Use a clever trick (approximation): Since the number is super, super tiny (4.0 with 7 zeros in front!), it means HClO barely splits. So, 'x' (the amount that splits) must be super small compared to 0.15. This means that (0.15 - x) is almost exactly 0.15! This makes our calculation much easier! Now the balance game is: (x * x) / 0.15 ≈ 4.0 × 10⁻⁸.
Find 'x' (the H⁺ and ClO⁻ amounts):
- Let's move the 0.15 to the other side by multiplying: x * x ≈ 4.0 × 10⁻⁸ × 0.15
- Doing the multiplication: 4.0 × 0.15 = 0.6. So, x * x ≈ 0.6 × 10⁻⁸.
- To make it easier to find the square root, I can write 0.6 × 10⁻⁸ as 6.0 × 10⁻⁹.
- Wait, let's make the exponent even: 60 × 10⁻¹⁰.
- Now, we need to find a number that, when multiplied by itself, gives us about 60 × 10⁻¹⁰.
- I know 7 × 7 = 49 and 8 × 8 = 64, so the square root of 60 is somewhere between 7 and 8. It's about 7.7.
- The square root of 10⁻¹⁰ is 10⁻⁵.
- So, x ≈ 7.7 × 10⁻⁵ M.
- This means: [H⁺] = 7.7 × 10⁻⁵ M [ClO⁻] = 7.7 × 10⁻⁵ M
Calculate the pH: The pH is a way to make the H⁺ number easy to read. You take the "negative log" of the H⁺ concentration. pH = -log(7.7 × 10⁻⁵) Using my calculator (or remembering some log rules!), this comes out to about 4.11.

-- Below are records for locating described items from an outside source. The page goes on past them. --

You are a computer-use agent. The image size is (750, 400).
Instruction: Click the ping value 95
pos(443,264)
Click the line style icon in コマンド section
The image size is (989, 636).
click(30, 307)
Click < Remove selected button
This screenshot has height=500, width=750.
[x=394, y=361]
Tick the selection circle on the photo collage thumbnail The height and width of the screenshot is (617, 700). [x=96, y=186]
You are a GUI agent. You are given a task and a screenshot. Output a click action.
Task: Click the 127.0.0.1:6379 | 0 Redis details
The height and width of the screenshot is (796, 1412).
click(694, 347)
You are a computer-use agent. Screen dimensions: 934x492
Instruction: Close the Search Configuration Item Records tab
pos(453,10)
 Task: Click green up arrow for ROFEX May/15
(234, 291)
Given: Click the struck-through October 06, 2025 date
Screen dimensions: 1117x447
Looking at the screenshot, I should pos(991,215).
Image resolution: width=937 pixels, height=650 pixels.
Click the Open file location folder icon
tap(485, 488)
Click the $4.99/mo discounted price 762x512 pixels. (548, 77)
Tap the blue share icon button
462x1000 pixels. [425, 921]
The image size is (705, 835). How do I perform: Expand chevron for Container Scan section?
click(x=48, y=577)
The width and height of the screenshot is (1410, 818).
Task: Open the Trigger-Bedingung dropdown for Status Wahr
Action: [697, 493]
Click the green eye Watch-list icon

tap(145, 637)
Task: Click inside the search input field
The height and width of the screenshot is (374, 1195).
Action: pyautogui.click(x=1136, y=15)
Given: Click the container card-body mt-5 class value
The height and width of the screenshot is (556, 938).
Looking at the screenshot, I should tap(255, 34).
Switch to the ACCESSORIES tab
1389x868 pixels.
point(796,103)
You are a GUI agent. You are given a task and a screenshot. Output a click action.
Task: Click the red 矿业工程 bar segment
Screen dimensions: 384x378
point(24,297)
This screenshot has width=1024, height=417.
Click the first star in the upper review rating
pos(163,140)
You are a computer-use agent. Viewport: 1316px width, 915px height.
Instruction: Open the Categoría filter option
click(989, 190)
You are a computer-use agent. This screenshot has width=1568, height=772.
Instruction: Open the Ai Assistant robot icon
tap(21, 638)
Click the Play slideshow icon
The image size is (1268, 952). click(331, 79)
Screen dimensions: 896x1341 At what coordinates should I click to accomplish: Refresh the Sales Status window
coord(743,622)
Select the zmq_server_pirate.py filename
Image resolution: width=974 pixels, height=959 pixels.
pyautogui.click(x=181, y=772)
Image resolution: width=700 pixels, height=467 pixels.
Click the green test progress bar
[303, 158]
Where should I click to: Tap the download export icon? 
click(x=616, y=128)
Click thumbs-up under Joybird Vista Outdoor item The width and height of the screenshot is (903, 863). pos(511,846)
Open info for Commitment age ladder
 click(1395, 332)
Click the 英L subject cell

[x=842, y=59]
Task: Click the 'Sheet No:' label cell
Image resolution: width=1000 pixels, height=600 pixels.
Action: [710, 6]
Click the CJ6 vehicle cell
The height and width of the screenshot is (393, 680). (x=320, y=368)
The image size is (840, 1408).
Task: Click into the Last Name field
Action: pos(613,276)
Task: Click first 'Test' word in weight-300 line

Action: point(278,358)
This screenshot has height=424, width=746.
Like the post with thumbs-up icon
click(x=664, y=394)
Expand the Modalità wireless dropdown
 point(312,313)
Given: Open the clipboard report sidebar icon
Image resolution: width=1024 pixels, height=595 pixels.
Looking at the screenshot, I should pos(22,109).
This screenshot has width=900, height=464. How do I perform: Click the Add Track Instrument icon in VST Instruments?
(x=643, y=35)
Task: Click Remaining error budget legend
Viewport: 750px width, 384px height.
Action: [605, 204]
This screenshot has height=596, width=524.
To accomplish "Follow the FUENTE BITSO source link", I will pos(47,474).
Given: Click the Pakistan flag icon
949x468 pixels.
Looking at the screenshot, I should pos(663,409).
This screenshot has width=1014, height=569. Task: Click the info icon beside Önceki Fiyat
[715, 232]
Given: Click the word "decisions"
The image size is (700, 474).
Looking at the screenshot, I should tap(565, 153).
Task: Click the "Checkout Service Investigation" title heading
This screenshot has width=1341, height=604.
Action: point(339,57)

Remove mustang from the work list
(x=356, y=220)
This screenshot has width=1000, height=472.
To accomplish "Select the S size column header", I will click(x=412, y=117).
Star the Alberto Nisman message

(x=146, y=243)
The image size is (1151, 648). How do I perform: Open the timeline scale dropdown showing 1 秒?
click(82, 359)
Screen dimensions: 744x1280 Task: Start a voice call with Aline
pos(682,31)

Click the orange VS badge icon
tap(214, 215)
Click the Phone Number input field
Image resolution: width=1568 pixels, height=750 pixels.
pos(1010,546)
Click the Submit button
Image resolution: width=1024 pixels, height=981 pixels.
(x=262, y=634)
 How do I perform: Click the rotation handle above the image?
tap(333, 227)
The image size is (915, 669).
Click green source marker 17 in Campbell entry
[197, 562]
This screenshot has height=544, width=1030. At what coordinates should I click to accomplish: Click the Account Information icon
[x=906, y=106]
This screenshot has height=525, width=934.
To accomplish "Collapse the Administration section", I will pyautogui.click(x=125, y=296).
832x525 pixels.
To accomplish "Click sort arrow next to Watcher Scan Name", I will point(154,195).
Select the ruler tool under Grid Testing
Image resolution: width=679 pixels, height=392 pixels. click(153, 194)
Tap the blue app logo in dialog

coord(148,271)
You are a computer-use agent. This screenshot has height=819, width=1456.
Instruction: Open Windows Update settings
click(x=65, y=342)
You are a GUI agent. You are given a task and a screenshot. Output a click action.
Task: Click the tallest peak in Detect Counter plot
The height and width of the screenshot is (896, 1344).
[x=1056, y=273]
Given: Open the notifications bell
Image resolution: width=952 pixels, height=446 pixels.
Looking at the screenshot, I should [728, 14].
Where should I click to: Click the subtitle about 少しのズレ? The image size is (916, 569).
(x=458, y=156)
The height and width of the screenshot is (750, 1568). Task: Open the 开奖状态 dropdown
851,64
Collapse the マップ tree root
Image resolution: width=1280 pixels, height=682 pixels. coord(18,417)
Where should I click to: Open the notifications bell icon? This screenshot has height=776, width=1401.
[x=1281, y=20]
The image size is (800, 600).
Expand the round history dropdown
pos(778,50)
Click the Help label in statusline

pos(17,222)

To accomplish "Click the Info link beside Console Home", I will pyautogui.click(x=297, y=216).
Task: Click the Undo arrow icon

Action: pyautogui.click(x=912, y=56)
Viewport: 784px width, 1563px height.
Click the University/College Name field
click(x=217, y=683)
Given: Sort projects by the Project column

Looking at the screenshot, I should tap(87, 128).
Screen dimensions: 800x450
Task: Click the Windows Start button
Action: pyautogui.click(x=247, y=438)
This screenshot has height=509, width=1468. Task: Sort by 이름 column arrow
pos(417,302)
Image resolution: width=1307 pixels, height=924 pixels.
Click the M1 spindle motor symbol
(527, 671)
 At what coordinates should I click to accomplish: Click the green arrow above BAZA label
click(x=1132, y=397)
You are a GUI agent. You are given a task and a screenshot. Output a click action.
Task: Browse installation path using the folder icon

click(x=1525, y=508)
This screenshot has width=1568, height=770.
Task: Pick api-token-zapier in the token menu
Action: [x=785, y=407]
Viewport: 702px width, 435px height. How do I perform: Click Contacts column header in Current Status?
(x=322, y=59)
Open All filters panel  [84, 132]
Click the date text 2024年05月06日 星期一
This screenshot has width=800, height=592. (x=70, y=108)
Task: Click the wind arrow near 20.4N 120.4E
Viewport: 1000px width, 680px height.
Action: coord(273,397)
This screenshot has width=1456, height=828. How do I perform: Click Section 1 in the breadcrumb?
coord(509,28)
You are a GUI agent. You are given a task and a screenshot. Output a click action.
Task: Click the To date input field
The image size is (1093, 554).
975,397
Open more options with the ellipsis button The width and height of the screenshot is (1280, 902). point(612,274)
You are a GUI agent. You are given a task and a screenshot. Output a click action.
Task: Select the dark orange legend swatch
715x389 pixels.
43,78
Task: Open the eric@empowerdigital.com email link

Calculate the remaining HClO: Since 'x' was so tiny (0.000077 M), the amount of HClO left is pretty much what we started with: [HClO] = 0.15 M - 7.7 × 10⁻⁵ M ≈ 0.15 M.
Calculate the OH⁻ amount: In water, H⁺ and OH⁻ always have a special relationship: when you multiply their amounts, you always get 1.0 × 10⁻¹⁴. So, [OH⁻] = (1.0 × 10⁻¹⁴) / [H⁺] [OH⁻] = (1.0 × 10⁻¹⁴) / (7.7 × 10⁻⁵) [OH⁻] ≈ 0.13 × 10⁻⁹ M = 1.3 × 10⁻¹⁰ M.